In der jüngsten Eskalation hat die Kölner Staatsanwaltschaft im vergangenen Monat ein Ermittlungsverfahren gegen den mächtigen konservativen Kardinal in zwei Fällen wegen des Verdachts der Abgabe falscher eidesstattlicher Erklärungen eingeleitet. Fraglich ist jeweils, ob Woelki, 66, früher als angegeben über Missbrauchsvorwürfe gegen bestimmte Geistliche informiert wurde. Der Kardinal weist alle Vorwürfe gegen ihn zurück.

Siehe auch  Deutscher Cybersicherheitschef nach Berichten über Russland-Verbindungen raus

Auch einflussreiche deutsche Politiker, die sich sonst aus der Kirchenpolitik fernhalten, haben sich zu Wort gemeldet.

Die Ministerin für Jugend und Familie des Landes Nordrhein-Westfalen, wo Köln liegt, sagte, sie sehe die Situation mit Fassungslosigkeit.

„Gerade die Verantwortlichen dürfen nicht wegschauen und schon gar nicht leugnen oder vertuschen“, sagte Josefine Paul im vergangenen Monat in einer Rede im Landtag.

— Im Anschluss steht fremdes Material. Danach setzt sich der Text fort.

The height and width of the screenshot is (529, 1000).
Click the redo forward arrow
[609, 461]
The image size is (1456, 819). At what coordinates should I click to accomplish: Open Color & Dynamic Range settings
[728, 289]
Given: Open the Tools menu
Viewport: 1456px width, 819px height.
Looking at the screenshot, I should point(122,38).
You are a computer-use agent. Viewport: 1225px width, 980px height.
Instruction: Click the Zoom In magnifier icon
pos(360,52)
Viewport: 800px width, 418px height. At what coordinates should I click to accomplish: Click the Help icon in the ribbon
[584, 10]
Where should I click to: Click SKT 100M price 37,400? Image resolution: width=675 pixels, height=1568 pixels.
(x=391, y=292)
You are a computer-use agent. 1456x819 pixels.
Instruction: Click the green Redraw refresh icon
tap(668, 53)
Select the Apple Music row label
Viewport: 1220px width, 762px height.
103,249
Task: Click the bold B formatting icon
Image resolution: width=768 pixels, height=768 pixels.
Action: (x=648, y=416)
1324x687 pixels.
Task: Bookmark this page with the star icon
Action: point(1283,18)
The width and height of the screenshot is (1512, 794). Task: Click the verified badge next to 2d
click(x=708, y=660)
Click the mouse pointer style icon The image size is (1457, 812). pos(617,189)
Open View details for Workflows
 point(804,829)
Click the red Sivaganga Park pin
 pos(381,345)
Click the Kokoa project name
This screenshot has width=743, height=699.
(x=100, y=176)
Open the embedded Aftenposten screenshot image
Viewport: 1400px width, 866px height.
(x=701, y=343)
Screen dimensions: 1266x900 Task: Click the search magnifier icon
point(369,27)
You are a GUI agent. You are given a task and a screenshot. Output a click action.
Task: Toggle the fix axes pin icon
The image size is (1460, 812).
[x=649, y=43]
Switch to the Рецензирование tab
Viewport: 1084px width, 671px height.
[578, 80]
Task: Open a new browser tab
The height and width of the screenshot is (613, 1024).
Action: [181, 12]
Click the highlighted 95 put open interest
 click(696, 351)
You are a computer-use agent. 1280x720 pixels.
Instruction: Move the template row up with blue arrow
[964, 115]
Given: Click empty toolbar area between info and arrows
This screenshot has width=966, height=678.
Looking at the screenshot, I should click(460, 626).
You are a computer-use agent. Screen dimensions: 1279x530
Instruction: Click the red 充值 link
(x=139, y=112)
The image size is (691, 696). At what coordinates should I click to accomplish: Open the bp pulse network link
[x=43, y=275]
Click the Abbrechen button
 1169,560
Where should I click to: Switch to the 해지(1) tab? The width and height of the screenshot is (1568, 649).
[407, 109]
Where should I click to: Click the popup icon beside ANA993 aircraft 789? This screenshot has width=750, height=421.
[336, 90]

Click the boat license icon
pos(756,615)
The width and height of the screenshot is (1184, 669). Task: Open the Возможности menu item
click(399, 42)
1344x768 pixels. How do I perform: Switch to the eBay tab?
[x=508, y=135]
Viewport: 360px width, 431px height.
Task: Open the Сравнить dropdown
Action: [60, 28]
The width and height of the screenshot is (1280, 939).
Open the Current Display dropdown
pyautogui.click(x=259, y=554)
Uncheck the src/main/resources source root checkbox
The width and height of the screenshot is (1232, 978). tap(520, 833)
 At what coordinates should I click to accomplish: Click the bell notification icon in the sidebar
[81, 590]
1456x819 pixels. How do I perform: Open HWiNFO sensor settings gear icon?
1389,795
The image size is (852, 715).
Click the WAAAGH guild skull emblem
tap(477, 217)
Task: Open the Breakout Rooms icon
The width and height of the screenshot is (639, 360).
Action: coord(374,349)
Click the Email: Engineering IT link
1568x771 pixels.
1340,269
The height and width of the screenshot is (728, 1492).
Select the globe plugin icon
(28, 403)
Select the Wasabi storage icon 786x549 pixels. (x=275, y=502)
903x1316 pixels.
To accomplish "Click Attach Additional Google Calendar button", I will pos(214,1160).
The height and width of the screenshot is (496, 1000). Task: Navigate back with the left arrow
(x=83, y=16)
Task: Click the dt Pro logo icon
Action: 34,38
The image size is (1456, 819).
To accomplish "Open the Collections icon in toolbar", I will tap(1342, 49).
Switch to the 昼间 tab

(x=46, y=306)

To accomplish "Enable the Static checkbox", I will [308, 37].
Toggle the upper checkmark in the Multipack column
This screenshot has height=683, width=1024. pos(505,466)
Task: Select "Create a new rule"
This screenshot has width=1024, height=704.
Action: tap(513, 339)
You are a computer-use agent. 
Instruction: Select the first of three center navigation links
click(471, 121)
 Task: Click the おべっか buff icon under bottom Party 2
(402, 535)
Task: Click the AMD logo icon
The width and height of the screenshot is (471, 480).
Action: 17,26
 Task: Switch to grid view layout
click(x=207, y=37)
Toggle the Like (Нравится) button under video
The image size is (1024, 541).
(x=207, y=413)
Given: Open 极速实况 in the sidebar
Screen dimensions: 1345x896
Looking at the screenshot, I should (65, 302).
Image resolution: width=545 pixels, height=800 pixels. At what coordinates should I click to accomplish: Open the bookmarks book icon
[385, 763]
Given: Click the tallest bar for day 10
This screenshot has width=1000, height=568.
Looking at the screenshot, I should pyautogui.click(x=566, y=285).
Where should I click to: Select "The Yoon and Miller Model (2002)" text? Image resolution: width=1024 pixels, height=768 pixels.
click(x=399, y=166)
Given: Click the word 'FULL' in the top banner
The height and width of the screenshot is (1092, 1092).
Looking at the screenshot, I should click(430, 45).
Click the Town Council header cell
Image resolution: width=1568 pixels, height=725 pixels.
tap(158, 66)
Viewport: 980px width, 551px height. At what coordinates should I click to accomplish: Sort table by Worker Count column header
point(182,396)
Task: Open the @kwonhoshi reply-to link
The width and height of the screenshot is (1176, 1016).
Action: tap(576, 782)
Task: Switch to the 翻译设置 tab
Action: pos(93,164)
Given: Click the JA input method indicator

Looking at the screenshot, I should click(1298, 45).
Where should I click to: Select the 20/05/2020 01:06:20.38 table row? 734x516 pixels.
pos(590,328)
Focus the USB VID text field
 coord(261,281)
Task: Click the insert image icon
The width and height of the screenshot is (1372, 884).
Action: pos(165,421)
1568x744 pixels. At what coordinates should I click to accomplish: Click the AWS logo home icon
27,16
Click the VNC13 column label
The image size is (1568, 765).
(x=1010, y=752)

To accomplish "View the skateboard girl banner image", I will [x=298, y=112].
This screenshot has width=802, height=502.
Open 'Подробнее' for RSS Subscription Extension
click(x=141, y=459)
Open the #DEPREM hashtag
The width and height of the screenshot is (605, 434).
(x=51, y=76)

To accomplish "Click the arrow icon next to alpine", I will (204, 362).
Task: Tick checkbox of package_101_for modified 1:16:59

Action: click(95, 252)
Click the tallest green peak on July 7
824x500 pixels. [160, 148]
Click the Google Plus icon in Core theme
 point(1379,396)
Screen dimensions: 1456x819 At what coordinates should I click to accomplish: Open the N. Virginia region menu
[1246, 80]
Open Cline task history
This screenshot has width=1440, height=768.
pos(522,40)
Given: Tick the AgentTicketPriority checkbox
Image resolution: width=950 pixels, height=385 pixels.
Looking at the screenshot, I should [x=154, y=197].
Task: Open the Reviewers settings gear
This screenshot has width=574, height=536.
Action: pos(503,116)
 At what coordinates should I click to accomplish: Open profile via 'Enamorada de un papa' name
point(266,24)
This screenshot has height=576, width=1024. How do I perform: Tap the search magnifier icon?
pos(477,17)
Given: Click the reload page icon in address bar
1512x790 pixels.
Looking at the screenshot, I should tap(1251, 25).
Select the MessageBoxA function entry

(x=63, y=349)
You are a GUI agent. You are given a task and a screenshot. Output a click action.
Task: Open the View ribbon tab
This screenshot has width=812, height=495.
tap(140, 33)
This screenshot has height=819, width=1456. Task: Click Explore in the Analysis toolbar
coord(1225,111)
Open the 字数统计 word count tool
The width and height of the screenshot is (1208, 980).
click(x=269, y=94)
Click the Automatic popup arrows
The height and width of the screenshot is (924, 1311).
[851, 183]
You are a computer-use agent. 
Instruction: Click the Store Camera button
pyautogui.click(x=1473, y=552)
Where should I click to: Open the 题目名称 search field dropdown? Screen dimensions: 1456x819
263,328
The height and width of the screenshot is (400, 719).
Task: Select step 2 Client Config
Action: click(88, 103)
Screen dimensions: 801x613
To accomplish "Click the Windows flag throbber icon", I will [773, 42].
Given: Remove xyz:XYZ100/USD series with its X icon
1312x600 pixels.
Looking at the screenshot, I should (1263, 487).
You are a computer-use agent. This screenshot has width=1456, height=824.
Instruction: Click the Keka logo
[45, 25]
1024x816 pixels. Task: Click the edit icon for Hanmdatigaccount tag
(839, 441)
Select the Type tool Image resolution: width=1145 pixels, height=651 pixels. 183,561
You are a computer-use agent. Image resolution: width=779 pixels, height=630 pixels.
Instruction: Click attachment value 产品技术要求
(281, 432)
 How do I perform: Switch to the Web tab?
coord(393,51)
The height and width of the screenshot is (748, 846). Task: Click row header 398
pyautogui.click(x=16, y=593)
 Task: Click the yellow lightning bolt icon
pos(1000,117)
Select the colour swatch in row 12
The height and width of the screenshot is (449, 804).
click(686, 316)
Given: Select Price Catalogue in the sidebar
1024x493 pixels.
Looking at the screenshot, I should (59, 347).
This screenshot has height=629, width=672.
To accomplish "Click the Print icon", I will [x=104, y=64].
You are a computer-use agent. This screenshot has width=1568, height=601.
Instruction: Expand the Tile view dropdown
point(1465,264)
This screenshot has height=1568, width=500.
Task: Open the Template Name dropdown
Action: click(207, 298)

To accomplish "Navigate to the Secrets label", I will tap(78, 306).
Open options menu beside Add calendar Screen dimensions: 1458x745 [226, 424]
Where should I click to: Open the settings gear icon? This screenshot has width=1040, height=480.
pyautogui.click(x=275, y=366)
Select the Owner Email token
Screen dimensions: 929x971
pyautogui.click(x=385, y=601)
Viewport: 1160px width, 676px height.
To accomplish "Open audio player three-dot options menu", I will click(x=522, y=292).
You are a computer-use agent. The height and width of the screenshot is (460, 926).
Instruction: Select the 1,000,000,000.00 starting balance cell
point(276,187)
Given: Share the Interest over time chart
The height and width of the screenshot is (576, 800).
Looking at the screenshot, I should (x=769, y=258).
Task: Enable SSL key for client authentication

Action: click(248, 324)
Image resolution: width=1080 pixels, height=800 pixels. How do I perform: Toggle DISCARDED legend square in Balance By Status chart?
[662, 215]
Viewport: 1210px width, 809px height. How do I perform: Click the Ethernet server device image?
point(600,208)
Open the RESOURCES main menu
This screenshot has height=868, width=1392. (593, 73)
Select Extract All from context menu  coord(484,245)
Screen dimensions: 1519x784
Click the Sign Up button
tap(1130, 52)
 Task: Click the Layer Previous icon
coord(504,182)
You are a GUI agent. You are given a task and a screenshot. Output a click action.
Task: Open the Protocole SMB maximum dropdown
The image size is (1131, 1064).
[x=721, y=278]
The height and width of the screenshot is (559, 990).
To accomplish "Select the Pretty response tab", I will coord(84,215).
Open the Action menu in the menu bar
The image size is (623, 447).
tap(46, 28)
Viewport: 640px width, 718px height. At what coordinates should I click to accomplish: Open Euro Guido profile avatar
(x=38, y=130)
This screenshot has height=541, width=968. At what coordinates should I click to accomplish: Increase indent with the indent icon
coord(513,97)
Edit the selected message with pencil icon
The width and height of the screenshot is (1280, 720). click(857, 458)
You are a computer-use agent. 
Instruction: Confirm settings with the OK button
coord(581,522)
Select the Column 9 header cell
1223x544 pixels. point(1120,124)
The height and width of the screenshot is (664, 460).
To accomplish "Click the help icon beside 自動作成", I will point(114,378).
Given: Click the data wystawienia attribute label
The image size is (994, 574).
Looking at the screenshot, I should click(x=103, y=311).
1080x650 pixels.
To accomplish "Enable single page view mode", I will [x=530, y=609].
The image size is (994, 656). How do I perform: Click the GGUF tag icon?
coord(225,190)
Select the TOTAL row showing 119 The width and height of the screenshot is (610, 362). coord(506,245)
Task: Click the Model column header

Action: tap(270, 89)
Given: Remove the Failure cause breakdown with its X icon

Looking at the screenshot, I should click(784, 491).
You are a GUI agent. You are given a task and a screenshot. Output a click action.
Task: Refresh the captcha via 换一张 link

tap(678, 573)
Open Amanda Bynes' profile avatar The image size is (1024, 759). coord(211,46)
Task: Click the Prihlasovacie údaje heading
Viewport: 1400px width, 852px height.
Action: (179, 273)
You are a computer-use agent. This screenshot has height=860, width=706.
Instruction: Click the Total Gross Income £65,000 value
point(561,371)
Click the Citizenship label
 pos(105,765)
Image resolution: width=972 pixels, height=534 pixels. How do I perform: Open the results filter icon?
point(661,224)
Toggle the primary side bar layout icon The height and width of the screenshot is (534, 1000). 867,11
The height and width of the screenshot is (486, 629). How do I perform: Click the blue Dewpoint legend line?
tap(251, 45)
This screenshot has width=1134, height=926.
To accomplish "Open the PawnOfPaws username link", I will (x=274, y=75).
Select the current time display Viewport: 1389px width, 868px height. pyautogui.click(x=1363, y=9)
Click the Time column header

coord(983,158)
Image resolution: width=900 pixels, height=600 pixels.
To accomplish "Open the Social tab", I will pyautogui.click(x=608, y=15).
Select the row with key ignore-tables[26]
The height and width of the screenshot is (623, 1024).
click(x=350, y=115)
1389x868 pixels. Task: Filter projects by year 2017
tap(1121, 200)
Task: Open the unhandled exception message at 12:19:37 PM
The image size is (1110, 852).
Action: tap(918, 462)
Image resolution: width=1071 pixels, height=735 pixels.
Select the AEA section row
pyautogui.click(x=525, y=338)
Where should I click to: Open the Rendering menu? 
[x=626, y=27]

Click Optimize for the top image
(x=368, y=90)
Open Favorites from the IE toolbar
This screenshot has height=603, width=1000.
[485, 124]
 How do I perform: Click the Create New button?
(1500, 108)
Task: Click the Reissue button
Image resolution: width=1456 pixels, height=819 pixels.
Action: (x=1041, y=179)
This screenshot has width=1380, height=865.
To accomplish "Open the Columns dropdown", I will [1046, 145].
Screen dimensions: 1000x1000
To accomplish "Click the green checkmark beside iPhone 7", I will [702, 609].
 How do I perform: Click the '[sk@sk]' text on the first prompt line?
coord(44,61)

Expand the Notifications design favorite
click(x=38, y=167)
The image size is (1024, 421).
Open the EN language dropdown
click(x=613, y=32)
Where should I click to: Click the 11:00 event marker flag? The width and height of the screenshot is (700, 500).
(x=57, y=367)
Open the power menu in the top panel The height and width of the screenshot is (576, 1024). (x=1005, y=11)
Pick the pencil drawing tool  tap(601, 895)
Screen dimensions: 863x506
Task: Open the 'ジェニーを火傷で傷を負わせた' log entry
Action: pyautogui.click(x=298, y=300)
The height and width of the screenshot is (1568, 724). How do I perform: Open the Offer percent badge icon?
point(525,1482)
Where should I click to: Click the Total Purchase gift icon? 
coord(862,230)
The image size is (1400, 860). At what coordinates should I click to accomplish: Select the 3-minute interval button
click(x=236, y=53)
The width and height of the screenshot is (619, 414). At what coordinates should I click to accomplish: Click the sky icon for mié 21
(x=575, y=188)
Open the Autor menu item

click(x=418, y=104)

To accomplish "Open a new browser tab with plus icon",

Von der Kirche wird erwartet, dass sie ein herausragendes Moralmodell ist, und sie hat „für alle Arten von Menschen in der Gesellschaft die höchsten moralischen Maßstäbe gesetzt – gilt das alles nicht mehr für einen Bischof?“ Tim Kurzbach, Vorsitzender des Diözesanrates der Katholiken in der Erzdiözese, gegenüber The Associated Press.

Kurzbach, Bürgermeister der Stadt Solingen im Erzbistum, sagte, er wisse von mehreren langjährigen Gemeindemitgliedern, die die Kirche verlassen, weil sie „den Sittenverfall“ in Köln nicht mehr ertragen könnten.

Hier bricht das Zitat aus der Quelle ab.